RAJIN, North Korea (Reuters) - Russia re-opened a railway link with North Korea on Sunday, holding out the prospect of increased trade for the reclusive nation with its biggest neighbours after years of international sanctions.
Impoverished and squeezed by sanctions for conducting a series of nuclear and missile tests, North Korea has reached out to Moscow and Beijing for help to fill the gap left by the drying up of South Korean and U.S. economic assistance.
The head of Russia’s state railway monopoly said the 54-km (34-mile) track from the Russian eastern border town of Khasan to the North Korean port of Rajin would export coal and import goods from South Korea and other Asian countries.

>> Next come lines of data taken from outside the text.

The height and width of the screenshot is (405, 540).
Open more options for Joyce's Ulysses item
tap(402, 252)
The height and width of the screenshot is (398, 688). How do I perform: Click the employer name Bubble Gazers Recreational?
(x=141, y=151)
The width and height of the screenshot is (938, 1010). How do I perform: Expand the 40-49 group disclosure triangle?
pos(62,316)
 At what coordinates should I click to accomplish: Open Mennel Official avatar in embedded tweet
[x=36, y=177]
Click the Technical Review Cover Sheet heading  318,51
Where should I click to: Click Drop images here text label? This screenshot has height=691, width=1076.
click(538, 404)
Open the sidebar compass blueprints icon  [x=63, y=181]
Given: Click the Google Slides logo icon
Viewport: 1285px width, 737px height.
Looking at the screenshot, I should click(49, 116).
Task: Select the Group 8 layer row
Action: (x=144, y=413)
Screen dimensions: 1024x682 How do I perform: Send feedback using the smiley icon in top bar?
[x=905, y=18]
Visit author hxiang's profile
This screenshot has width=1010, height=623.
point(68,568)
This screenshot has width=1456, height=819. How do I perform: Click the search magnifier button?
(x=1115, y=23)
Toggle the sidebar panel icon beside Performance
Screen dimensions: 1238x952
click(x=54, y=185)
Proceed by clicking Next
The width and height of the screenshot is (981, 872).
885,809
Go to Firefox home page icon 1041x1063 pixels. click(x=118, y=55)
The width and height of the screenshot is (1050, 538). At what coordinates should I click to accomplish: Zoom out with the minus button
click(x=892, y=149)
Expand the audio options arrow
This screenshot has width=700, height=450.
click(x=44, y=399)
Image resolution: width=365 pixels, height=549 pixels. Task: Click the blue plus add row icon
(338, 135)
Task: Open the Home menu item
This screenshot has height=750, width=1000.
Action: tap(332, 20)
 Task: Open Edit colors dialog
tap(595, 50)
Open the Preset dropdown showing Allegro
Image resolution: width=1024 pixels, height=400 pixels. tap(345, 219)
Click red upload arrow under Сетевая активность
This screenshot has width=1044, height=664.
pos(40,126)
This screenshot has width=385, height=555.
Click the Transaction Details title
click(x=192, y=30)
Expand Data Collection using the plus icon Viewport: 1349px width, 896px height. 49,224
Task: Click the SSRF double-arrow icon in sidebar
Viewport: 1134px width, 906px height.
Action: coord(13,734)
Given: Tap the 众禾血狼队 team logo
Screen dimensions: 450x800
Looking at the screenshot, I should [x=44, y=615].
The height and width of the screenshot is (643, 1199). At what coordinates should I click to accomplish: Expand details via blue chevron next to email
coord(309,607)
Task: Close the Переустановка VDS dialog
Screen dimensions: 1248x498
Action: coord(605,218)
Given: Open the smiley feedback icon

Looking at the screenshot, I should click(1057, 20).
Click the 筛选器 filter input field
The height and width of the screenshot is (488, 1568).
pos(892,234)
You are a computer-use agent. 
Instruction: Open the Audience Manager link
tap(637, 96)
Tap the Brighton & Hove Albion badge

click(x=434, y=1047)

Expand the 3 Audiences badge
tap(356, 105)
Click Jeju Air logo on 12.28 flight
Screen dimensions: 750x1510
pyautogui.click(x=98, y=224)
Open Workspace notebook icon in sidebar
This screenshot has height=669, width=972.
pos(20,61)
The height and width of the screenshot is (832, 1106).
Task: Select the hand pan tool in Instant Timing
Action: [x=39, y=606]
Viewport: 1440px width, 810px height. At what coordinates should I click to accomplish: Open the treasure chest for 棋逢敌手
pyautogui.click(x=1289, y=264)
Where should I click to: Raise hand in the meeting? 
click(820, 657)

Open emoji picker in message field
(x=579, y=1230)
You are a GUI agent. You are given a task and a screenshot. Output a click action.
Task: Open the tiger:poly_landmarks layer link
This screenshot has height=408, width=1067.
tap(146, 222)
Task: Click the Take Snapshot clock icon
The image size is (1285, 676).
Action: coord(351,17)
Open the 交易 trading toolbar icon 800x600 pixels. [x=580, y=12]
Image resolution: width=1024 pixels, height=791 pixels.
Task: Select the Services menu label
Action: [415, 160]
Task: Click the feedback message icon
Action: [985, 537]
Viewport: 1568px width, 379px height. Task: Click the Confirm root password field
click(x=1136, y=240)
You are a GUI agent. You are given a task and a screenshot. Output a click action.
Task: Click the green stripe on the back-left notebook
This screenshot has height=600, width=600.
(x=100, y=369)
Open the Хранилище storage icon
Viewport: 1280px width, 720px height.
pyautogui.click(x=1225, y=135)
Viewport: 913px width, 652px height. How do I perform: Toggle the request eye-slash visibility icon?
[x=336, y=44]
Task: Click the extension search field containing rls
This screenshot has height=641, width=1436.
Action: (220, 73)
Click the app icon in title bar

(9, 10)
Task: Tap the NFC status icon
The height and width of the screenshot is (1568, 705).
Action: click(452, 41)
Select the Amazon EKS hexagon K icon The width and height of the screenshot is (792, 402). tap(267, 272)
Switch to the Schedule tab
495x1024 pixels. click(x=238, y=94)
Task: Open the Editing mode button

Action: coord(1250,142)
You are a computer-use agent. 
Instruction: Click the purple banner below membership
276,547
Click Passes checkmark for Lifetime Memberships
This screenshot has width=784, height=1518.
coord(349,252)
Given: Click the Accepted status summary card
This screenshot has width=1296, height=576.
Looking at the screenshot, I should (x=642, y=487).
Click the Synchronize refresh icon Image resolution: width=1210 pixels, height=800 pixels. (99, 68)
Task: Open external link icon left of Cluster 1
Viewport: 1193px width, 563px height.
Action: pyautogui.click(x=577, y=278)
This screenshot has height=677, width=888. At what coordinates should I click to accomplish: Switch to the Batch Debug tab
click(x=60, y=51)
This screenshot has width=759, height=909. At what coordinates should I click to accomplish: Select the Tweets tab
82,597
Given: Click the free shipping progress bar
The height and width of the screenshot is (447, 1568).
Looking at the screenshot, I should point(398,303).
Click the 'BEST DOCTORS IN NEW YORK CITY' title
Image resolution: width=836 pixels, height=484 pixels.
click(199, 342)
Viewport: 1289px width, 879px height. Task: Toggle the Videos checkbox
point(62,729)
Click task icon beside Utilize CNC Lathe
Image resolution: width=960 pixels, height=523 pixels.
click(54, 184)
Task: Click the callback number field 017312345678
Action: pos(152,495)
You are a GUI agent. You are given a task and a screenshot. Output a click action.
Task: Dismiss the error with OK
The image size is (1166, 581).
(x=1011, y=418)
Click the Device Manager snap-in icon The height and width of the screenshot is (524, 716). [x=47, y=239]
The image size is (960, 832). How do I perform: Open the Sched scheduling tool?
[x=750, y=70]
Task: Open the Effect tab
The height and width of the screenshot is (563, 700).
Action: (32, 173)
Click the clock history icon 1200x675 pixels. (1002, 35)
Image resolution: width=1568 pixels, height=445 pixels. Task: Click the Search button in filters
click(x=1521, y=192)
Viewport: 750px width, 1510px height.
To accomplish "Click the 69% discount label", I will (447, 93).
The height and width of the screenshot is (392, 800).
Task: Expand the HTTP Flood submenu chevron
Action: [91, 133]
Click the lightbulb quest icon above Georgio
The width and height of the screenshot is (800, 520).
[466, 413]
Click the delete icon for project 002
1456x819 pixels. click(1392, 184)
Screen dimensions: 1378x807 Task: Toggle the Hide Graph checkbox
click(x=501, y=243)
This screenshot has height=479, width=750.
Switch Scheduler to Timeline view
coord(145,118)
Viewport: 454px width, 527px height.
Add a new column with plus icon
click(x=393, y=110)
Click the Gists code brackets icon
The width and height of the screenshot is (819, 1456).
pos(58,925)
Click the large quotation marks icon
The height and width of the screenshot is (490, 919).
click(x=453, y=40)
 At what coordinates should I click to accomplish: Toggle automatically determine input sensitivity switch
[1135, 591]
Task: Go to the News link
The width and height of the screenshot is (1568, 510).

The link is part of a more ambitious plan for a railway line from Europe to Asia, which could offer faster freight transportation than alternative sea routes.
“This is part of a trans-Korean transport line that will link ... this region with Europe via Russian territory,” Russian Railways chief Vladimir Yakunin said on a visit to Rajin to mark the completion of the railway line.
Russia’s renovation of the line, which began in 2008, and construction of a container terminal in Rajin, hub of North Korea’s Rason Special Economic Zone, are part of a deal reached in 2001 when late North Korean leader Kim Jong-il visited Russia.
Yakunin said the railway and container terminal, a project worth 9 billion roubles (176 million pounds), would work at a capacity of 4 million tonnes a year within two years.